■ **What is needed**: Set out the part of the records that opens with the line containing "The image size is (1024, 590)." and closes with the line containing "coordinates (311, 468).", both ends included, as a Markdown table with the columns Row and Entry. Give each line a row number and skip blank lines.

■ **Dataset**:
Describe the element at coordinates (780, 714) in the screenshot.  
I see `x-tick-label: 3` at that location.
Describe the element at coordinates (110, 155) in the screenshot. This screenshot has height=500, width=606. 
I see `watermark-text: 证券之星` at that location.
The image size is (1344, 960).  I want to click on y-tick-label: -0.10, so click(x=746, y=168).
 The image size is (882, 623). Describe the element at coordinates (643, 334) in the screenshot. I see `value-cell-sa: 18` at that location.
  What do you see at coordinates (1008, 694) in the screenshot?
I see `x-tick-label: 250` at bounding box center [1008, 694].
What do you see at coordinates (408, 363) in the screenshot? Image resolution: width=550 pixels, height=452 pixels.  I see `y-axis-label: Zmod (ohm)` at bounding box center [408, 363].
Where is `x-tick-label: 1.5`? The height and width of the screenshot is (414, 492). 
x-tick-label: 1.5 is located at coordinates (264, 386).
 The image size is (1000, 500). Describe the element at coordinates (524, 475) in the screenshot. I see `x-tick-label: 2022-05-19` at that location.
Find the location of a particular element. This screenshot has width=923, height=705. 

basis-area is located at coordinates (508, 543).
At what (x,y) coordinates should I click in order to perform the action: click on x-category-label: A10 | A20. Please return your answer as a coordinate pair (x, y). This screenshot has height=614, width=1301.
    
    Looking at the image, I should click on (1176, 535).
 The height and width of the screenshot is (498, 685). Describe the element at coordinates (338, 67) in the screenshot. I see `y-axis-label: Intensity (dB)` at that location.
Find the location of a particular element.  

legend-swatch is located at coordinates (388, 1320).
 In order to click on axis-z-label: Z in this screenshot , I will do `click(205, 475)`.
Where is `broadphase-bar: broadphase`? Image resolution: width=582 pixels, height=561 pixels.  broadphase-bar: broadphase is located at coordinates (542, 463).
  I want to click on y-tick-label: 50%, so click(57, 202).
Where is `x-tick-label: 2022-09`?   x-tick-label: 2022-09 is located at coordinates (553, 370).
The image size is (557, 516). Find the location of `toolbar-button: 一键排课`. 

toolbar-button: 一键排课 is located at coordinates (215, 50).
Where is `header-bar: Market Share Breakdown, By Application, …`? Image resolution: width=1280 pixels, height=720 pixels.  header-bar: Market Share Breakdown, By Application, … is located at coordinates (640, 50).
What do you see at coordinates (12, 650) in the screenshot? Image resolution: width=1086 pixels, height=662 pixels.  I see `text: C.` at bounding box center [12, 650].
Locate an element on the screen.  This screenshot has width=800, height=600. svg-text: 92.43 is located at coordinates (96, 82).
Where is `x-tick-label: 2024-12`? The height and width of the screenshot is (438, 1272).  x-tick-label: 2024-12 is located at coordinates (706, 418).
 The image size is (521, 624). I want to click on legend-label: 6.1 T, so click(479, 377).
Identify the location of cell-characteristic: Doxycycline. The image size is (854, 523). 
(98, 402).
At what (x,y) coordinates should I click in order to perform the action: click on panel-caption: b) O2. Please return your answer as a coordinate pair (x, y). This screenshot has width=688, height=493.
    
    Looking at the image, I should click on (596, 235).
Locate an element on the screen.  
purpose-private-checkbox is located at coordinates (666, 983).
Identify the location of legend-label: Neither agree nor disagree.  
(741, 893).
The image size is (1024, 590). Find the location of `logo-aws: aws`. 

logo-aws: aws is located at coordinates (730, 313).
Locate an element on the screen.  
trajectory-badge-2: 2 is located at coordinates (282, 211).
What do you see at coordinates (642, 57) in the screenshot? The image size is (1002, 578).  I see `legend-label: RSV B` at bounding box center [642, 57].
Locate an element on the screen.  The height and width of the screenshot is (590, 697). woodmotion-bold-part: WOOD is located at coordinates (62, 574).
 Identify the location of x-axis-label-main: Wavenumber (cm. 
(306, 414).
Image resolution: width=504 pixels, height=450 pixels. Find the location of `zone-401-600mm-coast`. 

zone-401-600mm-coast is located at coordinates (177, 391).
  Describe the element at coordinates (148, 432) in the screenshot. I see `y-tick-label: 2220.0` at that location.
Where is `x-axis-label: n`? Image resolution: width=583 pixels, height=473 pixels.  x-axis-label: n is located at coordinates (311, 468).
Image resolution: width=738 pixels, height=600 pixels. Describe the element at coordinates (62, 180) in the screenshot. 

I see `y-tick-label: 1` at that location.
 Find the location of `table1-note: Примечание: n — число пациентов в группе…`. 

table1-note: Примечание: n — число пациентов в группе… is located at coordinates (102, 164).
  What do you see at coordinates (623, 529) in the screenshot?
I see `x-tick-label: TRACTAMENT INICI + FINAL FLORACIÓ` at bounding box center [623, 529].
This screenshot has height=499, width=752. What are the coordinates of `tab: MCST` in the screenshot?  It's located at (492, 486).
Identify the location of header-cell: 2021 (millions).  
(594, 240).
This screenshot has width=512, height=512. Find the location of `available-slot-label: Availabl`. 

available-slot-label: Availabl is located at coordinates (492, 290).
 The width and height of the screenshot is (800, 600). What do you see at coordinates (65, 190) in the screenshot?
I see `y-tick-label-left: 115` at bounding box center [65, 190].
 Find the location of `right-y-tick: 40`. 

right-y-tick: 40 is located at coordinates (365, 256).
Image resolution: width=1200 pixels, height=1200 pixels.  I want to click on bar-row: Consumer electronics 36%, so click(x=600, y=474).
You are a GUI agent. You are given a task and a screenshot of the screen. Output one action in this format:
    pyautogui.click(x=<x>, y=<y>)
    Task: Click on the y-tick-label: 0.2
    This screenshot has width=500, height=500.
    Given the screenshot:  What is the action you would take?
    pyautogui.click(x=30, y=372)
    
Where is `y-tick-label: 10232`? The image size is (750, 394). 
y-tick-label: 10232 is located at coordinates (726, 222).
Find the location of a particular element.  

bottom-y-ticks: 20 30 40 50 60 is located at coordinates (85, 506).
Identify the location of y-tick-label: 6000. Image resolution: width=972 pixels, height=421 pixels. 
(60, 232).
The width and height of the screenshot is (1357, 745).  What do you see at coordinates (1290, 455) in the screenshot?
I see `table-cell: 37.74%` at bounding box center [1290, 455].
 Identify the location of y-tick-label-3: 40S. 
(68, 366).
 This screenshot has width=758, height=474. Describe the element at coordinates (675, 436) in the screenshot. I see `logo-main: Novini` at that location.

■ **Solution to the exercise**:
| Row | Entry |
|---|---|
| 1 | The image size is (1024, 590). Find the location of `logo-aws: aws`.  |
| 2 | logo-aws: aws is located at coordinates (730, 313). |
| 3 | Locate an element on the screen.   |
| 4 | trajectory-badge-2: 2 is located at coordinates (282, 211). |
| 5 | What do you see at coordinates (642, 57) in the screenshot? The image size is (1002, 578).  I see `legend-label: RSV B` at bounding box center [642, 57]. |
| 6 | Locate an element on the screen.  The height and width of the screenshot is (590, 697). woodmotion-bold-part: WOOD is located at coordinates (62, 574). |
| 7 |  Identify the location of x-axis-label-main: Wavenumber (cm.  |
| 8 | (306, 414). |
| 9 | Image resolution: width=504 pixels, height=450 pixels. Find the location of `zone-401-600mm-coast`.  |
| 10 | zone-401-600mm-coast is located at coordinates (177, 391). |
| 11 |   Describe the element at coordinates (148, 432) in the screenshot. I see `y-tick-label: 2220.0` at that location. |
| 12 | Where is `x-axis-label: n`? Image resolution: width=583 pixels, height=473 pixels.  x-axis-label: n is located at coordinates (311, 468). |